Work task: Copy exactly, please, each line of the data below until the line that contains "The height and width of the screenshot is (580, 712)." has been copied, beginning at the top.

Collected data entries:
____________________

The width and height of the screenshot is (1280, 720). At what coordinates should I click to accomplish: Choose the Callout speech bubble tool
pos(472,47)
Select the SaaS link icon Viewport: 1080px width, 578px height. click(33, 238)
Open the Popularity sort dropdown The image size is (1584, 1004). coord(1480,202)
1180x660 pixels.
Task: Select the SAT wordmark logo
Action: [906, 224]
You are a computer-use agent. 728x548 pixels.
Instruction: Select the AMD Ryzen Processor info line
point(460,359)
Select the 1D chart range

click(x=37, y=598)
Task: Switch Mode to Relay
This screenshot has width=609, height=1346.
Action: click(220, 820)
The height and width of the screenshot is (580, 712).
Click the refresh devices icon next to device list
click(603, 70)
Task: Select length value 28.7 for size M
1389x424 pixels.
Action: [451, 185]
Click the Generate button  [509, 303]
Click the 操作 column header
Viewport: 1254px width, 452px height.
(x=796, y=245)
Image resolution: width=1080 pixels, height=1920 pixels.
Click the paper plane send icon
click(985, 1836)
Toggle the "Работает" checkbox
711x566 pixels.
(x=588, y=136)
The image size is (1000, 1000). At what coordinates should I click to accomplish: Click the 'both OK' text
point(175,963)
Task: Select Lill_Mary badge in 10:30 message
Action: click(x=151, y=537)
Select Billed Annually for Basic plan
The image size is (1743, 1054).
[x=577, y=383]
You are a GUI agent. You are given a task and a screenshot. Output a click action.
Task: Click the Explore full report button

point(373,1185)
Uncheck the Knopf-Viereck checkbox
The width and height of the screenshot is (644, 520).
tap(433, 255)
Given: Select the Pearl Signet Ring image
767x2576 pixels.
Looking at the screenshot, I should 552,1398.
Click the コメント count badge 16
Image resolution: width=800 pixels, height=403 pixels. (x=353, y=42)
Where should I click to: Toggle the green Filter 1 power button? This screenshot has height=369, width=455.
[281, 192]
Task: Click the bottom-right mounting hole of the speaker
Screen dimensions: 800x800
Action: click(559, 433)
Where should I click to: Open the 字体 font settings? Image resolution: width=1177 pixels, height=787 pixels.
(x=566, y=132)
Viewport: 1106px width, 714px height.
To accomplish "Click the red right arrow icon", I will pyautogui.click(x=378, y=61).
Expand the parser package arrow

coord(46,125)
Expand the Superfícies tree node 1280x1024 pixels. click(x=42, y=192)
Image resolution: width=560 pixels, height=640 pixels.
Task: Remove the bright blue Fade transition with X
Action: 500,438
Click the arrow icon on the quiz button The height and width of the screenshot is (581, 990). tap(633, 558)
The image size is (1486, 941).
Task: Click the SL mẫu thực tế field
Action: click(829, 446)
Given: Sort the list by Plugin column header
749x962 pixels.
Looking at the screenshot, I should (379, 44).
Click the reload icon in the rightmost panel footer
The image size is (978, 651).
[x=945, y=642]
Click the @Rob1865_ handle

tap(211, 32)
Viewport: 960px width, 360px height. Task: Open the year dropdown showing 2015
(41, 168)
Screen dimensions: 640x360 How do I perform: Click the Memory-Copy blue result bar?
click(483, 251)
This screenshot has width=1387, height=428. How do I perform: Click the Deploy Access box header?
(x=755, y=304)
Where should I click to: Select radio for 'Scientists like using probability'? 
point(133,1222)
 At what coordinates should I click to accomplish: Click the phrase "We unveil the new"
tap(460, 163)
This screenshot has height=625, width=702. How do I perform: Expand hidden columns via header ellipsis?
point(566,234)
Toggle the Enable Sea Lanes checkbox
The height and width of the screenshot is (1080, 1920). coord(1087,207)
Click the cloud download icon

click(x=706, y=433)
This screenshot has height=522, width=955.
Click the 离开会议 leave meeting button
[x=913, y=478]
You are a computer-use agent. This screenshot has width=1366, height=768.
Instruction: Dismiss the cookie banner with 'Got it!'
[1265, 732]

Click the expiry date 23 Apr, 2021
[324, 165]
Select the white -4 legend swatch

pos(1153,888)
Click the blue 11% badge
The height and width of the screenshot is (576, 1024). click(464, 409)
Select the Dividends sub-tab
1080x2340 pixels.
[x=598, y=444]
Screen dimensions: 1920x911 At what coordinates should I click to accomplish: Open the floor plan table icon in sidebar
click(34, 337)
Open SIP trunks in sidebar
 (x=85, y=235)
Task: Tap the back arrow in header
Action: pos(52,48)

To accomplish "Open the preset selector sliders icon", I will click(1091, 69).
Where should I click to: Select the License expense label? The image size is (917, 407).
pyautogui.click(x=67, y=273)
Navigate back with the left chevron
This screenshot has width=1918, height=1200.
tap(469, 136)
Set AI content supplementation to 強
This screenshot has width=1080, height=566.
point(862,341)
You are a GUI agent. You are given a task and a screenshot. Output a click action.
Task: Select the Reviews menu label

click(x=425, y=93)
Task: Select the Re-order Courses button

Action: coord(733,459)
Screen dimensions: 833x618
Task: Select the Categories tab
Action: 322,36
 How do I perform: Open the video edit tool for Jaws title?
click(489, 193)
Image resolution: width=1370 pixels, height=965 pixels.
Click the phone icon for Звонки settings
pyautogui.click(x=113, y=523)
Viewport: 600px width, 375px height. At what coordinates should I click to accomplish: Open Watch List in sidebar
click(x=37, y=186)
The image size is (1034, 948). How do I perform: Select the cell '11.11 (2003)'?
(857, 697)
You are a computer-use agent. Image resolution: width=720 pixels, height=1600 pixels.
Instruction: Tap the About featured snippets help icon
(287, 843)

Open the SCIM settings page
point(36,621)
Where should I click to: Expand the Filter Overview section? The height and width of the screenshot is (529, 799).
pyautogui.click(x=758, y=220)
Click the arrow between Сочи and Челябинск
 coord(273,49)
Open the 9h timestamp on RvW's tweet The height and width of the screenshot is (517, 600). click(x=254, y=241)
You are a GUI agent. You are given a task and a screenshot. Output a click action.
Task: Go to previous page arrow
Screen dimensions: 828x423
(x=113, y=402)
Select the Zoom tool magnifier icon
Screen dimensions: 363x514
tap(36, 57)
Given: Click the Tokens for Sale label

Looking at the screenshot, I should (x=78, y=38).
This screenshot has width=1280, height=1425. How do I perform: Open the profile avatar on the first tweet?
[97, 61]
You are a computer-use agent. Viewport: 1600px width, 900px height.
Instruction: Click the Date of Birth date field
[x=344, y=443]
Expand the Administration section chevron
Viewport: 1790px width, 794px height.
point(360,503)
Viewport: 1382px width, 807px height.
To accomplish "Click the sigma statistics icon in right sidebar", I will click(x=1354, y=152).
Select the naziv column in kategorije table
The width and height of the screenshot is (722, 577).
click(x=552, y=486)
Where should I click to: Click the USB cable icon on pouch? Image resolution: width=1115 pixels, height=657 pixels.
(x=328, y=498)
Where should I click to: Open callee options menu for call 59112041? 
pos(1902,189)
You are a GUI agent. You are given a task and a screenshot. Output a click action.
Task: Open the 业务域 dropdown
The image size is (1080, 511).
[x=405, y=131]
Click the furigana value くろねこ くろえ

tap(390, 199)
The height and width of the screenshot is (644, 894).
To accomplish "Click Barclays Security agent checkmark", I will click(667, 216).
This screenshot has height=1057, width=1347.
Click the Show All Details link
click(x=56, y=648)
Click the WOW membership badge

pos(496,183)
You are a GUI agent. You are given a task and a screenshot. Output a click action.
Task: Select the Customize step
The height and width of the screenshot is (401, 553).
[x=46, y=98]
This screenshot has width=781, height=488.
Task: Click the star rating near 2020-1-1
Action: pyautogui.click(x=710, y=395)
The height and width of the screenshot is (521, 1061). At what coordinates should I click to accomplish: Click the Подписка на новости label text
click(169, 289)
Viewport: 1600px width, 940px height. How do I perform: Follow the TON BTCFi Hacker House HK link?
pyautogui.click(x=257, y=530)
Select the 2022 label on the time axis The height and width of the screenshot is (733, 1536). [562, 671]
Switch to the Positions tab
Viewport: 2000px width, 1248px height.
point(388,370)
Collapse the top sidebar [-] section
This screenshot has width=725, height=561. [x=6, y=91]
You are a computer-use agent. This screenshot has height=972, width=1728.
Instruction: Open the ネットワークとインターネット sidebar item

____________________

Answer to this exercise:
The width and height of the screenshot is (1280, 720). At what coordinates should I click to accomplish: Choose the Callout speech bubble tool
pos(472,47)
Select the SaaS link icon Viewport: 1080px width, 578px height. click(33, 238)
Open the Popularity sort dropdown The image size is (1584, 1004). coord(1480,202)
1180x660 pixels.
Task: Select the SAT wordmark logo
Action: [906, 224]
You are a computer-use agent. 728x548 pixels.
Instruction: Select the AMD Ryzen Processor info line
point(460,359)
Select the 1D chart range

click(x=37, y=598)
Task: Switch Mode to Relay
This screenshot has width=609, height=1346.
Action: click(220, 820)
The height and width of the screenshot is (580, 712).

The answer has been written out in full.